When one spouse moves into a long-term care setting and the other remains in the community, federal law prevents the stay-at-home spouse from being financially wiped out by the Medicaid eligibility process. For 2026, the community spouse can keep between $32,532 and $162,660 in countable assets, depending on the state and the couple’s total resources. The community spouse is also guaranteed a minimum monthly income allowance of $2,643.75 (slightly higher in Alaska and Hawaii).11Centers for Medicare & Medicaid Services. 2026 SSI and Spousal Impoverishment Standards If the community spouse’s own income falls below that floor, a portion of the institutionalized spouse’s income can be redirected to make up the difference.

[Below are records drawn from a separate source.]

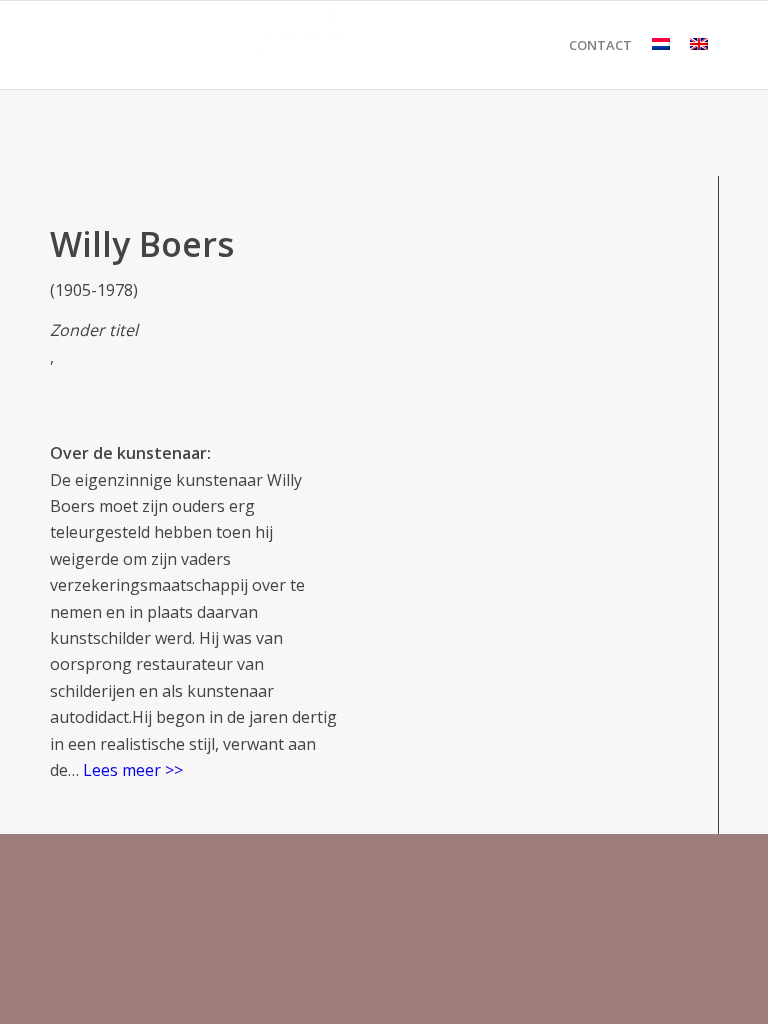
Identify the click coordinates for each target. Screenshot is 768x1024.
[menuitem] (600, 45)
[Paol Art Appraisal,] (200, 45)
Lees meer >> (133, 770)
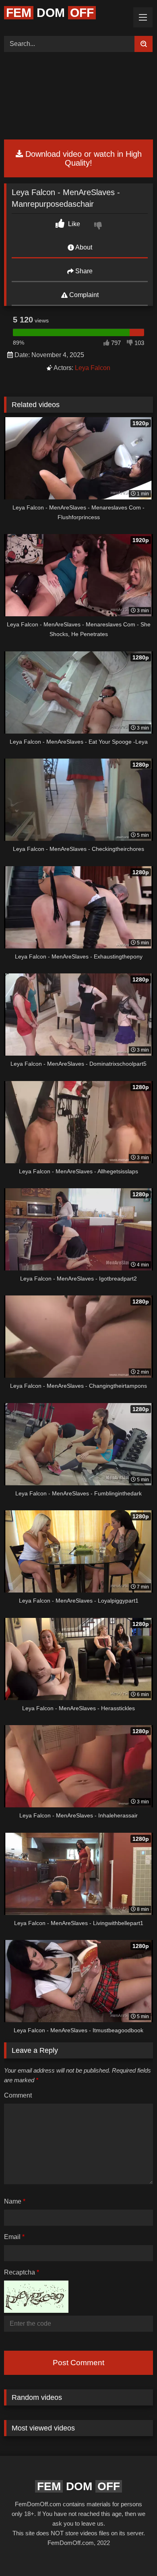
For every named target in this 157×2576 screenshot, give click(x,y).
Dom (50, 12)
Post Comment (78, 2362)
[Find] (143, 44)
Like (73, 223)
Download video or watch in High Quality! (82, 158)
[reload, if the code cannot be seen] (36, 2310)
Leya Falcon (92, 367)
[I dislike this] (99, 226)
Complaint (83, 294)
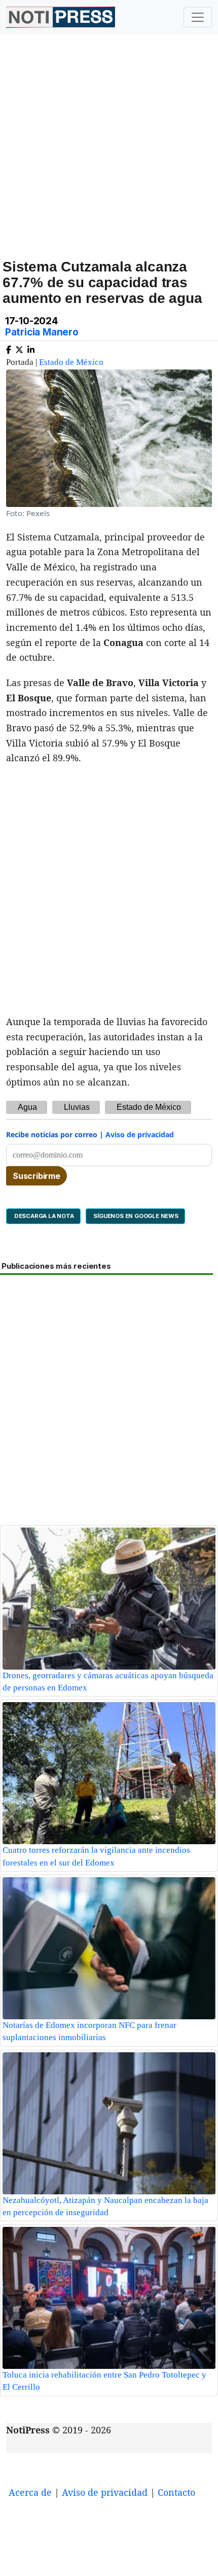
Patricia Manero (42, 332)
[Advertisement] (109, 158)
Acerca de (30, 2492)
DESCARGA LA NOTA (43, 1215)
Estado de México (71, 362)
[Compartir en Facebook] (8, 348)
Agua (27, 1107)
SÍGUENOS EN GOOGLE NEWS (135, 1215)
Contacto (176, 2492)
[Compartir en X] (19, 348)
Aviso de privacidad (139, 1134)
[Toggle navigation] (198, 17)
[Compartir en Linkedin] (30, 348)
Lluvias (77, 1107)
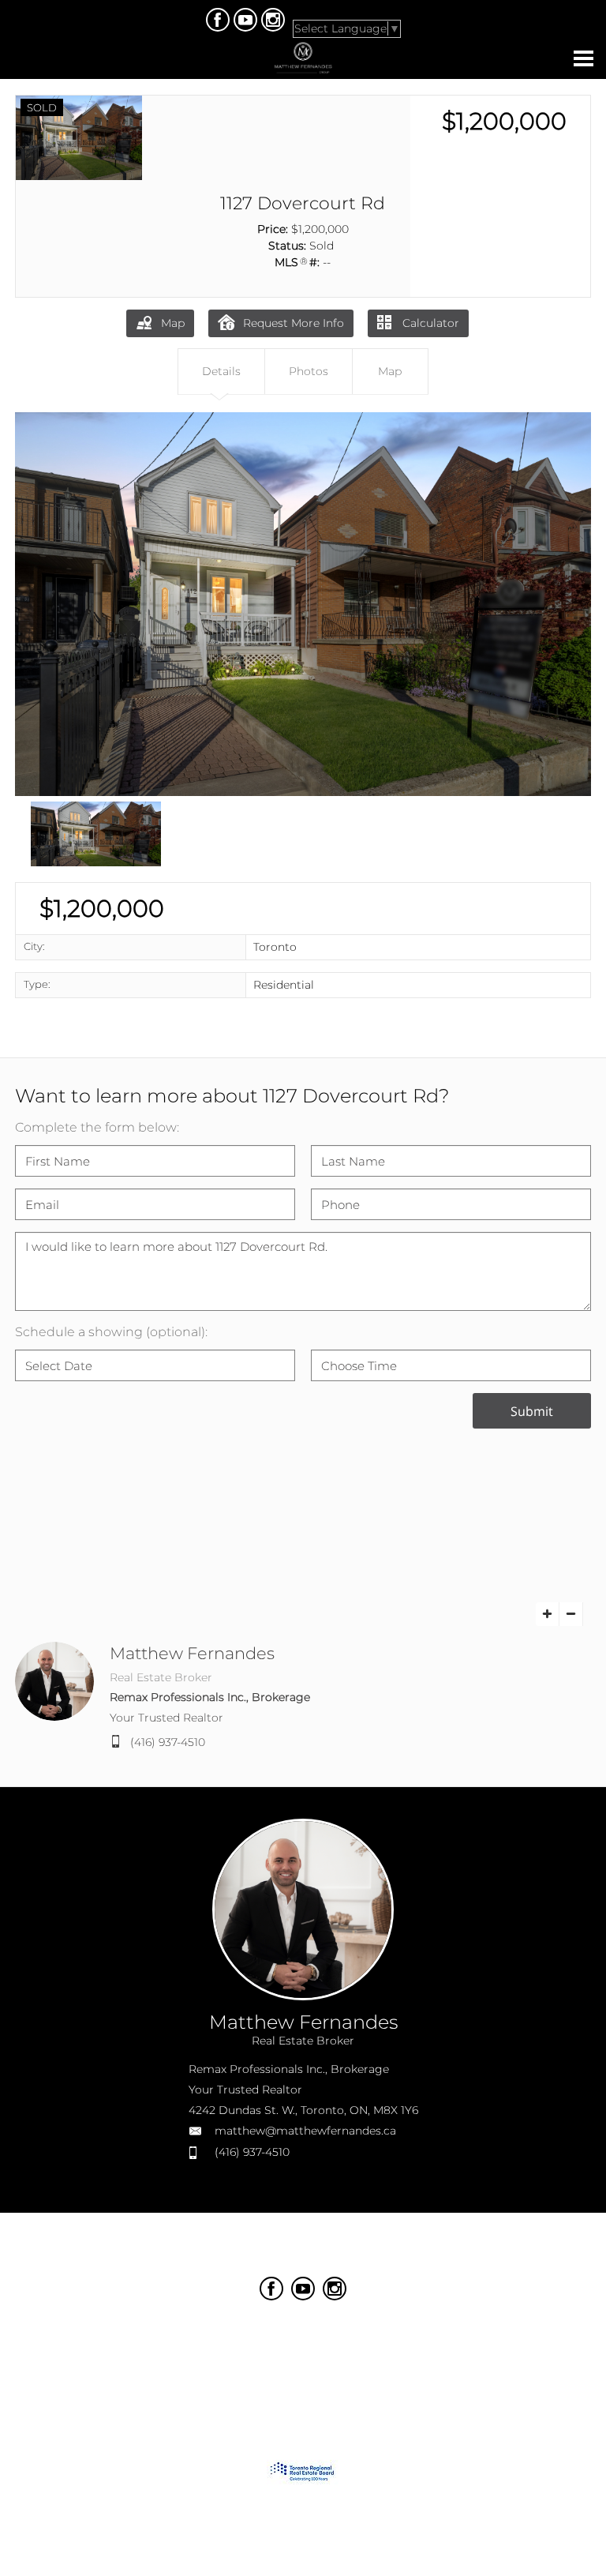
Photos (308, 371)
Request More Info (293, 323)
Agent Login (406, 2332)
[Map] (303, 1528)
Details (221, 371)
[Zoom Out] (571, 1614)
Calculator (429, 323)
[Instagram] (273, 20)
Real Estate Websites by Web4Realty (263, 2332)
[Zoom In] (547, 1614)
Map (173, 323)
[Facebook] (218, 20)
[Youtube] (245, 20)
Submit (532, 1411)
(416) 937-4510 (167, 1742)
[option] (303, 604)
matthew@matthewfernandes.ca (305, 2131)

VA Aid and Attendance Benefits

Veterans and surviving spouses who need assisted living may qualify for the VA’s Aid and Attendance pension, which provides a monthly benefit to help cover care costs. To be eligible, you must already receive a VA pension and meet at least one of these clinical criteria:

  • You need another person’s help with daily activities like bathing, feeding, or dressing.
  • You must stay in bed, or spend a large part of the day in bed, due to illness.
  • You are in a nursing home because of lost mental or physical abilities related to a disability.
  • Your eyesight is severely limited (5/200 or less in both eyes, or visual field constricted to 5 degrees or less).
12Veterans Affairs. VA Aid and Attendance Benefits and Housebound Allowance

For 2026, the maximum annual pension for a veteran with no dependents who qualifies for Aid and Attendance is $29,093 (about $2,424 per month). A veteran with one dependent can receive up to $34,488 per year.13Veterans Affairs. Current Pension Rates for Veterans A qualifying surviving spouse with no dependents can receive up to $18,697 per year.14Veterans Affairs. Current Survivors Pension Benefit Rates The net worth limit for pension eligibility through November 30, 2026, is $163,699.

Tax Deductibility of Assisted Living Expenses

If the primary reason you or a family member lives in an assisted living community is to receive long-term care services, the full cost — including room and board — may qualify as a deductible medical expense. If the primary reason for the stay is non-medical (for example, companionship or convenience), only the portion spent on actual medical or personal care services is deductible; room and board costs are not.15Internal Revenue Service. Medical, Nursing Home, Special Care Expenses

Qualified long-term care services — meaning maintenance or personal care for a chronically ill individual following a practitioner’s plan of care — are specifically included in the federal tax code’s definition of deductible medical care.16Office of the Law Revision Counsel. 26 USC 213 – Medical, Dental, Etc., Expenses To claim the deduction, you must itemize on Schedule A, and only the amount that exceeds 7.5% of your adjusted gross income is deductible.17Internal Revenue Service. Publication 502, Medical and Dental Expenses Premiums paid for a qualified long-term care insurance contract also count toward deductible medical expenses, though annual limits on the deductible premium amount increase with the policyholder’s age.

What Assisted Living Typically Costs

The national median cost of assisted living was approximately $70,800 per year — roughly $5,900 per month — as of the most recent industry-wide survey. Actual costs vary widely depending on location, the size and type of living space, and the level of personal care a resident needs. Base fees generally cover a room and meals, but many communities charge separately for medication management, specialized memory care, or higher levels of ADL assistance.

With Medicare not covering assisted living and Medicaid HCBS waivers subject to long waiting lists in many states, most families pay out of pocket, through long-term care insurance, or by combining multiple funding sources. Advance planning — including understanding the ADL-based eligibility triggers for insurance and Medicaid, the five-year look-back period for asset transfers, and the potential tax deductibility of care expenses — can significantly reduce the financial strain when the time comes to transition into an assisted living community.